Regional anesthesia has a proven track record for safety and quality pain control in extremity surgery, and is currently considered a standard of care, as is general anesthesia. A recent study has shed light on the phenomena of rebound pain associated with the resolution of regional anesthesia in the extremity [10]. Currently, surgeons do not know how best to counsel patients on the benefits of regional anesthesia versus general anesthesia for distal radius fracture fixation as the effects of rebound pain and immediate postoperative pain are not well documented for this surgical treatment [8]. Postoperative pain after orthopaedic surgery has been shown to be associated with greater than pain with other types of surgery, and because of this, research has been done to improve the patient’s postoperative experience [6]. The use of regional anesthesia is well established, but for surgery distal to the elbow no data are available to compare the efficacy of a peripheral nerve block with general anesthesia. The purpose of our prospective randomized study was to compare brachial plexus blockade and general anesthesia for postoperative pain control after open reduction and internal fixation of distal radius fractures. To the best of our knowledge, this is the first randomized trial comparing these modalities after operative fixation of distal radius fractures.

This study has some limitations including the lack of some data at every time (owing to difficulty with obtaining telephone followups with patients at various times), although we had 89% or better data followup rates at each postoperative assessment of pain and narcotic use. Another limitation of our study was the challenge of blinding the surgeon, anesthesiologist, or patient. Although this would tend to favor the brachial plexus block arm of our study, this did not occur in our study. The study also was limited in that there was no standardization of postoperative adjuvant pain medications, the management of which ultimately was dictated by collaborative efforts between nursing staff in the PACU and the patient’s subjective reports. This however proved inconsequential as patients in the general anesthesia group still had more pain immediately postoperatively as expected.

General anesthesia is associated with greater immediate postoperative pain, whereas brachial plexus blockade is associated with delayed rebound pain.

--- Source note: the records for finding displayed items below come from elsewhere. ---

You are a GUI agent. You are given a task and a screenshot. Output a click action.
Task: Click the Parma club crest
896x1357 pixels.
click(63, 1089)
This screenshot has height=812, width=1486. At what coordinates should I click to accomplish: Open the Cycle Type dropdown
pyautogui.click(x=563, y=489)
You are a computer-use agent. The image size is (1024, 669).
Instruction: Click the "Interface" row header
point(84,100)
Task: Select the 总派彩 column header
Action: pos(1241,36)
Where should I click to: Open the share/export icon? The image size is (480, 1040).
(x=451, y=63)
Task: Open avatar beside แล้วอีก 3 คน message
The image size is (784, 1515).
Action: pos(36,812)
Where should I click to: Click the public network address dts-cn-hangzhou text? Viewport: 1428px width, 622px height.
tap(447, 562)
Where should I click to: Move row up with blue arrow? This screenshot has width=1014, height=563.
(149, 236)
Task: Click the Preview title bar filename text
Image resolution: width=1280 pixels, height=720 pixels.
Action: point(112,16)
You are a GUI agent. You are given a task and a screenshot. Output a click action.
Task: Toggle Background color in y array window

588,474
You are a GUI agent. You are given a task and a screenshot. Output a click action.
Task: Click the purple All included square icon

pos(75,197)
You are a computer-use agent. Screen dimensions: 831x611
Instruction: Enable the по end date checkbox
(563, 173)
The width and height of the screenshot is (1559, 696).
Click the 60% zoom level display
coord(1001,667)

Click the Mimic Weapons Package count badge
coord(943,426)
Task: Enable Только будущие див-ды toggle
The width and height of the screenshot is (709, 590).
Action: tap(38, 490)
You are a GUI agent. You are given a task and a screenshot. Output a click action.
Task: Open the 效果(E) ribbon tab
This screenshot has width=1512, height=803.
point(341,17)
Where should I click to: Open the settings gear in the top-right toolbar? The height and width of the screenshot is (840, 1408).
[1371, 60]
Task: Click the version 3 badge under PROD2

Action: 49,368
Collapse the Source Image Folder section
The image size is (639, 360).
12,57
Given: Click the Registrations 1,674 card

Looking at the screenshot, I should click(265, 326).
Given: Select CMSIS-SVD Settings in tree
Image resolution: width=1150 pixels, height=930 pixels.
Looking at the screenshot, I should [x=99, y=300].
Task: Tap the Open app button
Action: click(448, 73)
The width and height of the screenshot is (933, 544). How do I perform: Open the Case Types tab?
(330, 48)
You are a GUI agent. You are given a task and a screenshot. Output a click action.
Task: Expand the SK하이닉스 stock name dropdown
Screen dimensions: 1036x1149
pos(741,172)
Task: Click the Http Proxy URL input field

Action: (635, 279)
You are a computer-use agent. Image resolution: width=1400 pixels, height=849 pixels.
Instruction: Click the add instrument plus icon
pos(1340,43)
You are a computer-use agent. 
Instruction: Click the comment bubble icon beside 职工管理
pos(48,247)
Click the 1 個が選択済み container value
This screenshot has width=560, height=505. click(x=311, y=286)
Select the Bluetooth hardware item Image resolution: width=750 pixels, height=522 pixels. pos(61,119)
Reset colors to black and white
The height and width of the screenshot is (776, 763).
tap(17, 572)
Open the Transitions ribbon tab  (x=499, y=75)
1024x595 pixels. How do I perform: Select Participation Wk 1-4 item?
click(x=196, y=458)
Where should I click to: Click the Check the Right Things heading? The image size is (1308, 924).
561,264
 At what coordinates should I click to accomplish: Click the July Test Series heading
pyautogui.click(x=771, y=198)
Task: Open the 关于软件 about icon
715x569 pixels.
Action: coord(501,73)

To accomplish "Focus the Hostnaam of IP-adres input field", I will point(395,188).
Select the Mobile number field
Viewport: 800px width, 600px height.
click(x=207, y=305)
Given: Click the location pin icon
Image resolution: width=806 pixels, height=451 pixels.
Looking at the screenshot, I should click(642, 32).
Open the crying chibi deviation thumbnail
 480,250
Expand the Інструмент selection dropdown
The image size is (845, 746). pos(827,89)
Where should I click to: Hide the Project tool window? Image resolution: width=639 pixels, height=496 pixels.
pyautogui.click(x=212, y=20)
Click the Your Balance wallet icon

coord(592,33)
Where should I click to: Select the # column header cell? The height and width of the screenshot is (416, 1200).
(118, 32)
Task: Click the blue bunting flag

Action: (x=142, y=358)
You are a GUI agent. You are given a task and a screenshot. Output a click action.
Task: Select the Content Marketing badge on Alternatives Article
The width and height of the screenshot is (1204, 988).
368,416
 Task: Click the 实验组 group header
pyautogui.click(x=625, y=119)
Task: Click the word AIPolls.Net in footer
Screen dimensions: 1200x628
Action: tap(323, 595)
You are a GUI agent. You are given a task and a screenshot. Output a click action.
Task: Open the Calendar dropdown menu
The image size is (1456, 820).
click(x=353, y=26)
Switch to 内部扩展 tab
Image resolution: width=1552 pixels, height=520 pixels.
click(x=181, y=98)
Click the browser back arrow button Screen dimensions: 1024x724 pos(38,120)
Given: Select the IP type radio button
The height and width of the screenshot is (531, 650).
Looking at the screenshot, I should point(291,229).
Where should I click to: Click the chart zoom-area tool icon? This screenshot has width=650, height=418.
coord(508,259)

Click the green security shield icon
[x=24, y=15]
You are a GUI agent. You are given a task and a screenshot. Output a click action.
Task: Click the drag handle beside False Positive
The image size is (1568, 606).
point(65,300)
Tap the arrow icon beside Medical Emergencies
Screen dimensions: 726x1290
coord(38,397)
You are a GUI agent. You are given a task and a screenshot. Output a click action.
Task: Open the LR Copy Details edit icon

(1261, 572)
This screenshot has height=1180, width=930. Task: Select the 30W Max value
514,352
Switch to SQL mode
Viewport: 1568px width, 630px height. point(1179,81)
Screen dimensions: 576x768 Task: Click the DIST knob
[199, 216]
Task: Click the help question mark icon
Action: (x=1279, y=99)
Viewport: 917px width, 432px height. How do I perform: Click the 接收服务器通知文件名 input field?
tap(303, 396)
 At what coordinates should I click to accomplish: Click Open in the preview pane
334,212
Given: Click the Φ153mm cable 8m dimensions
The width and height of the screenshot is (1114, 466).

We found that while initial pain control in the PACU (measured 2 hours postoperatively) was better with a brachial plexus blockade, this group experienced a nonlinear increase in pain during the perioperative period which was greatest at 12 to 24 hours postoperatively. In contrast to the findings of patients who received general anesthesia, patients who received a brachial plexus blockade which when coupled with increased fentanyl or morphine use in the PACU (increased use compared with the brachial plexus blockade group), these patients were provided with a steady linear downward trend in postoperative pain. This is consistent with other studies comparing single-injection nerve blocks and general anesthesia for other orthopaedic surgeries [10, 23]. This finding is important for the understanding, management, and counseling of patients regarding perioperative pain expectations and control. Patients should be counseled to anticipate pain 12 to 24 hours after their regional anesthesia wears off that may be severe if not modulated with oral analgesics before the onset of the pain. The reason for reversal in pain levels may be related to the phenomenon of “rebound pain,” a poorly described entity that is commonly defined as a dramatic increase in pain once single-injection regional anesthesia has dissipated [18, 20]. Different regions of the body have been shown to experience rebound pain after regional anesthesia at different times, modulated by increasing the length of analgesic efficacy [23]. In a retrospective study of patients receiving a femoral nerve block with a perineural catheter for ACL reconstruction, rebound pain was a common phenomenon as seen by increases in VAS scores once the analgesic stopped working, but was attenuated by longer-duration analgesia at a minimum of 33 hours [23]. In a prospective study of patients undergoing shoulder arthroscopy, rebound pain occurred 1 to 2 days postoperatively after interscalene block [20]. Goldstein et al. [10], described a similar phenomenon related to ankle fracture fixation and popliteal blocks with an acute increase in pain at approximately 24 hours postoperatively.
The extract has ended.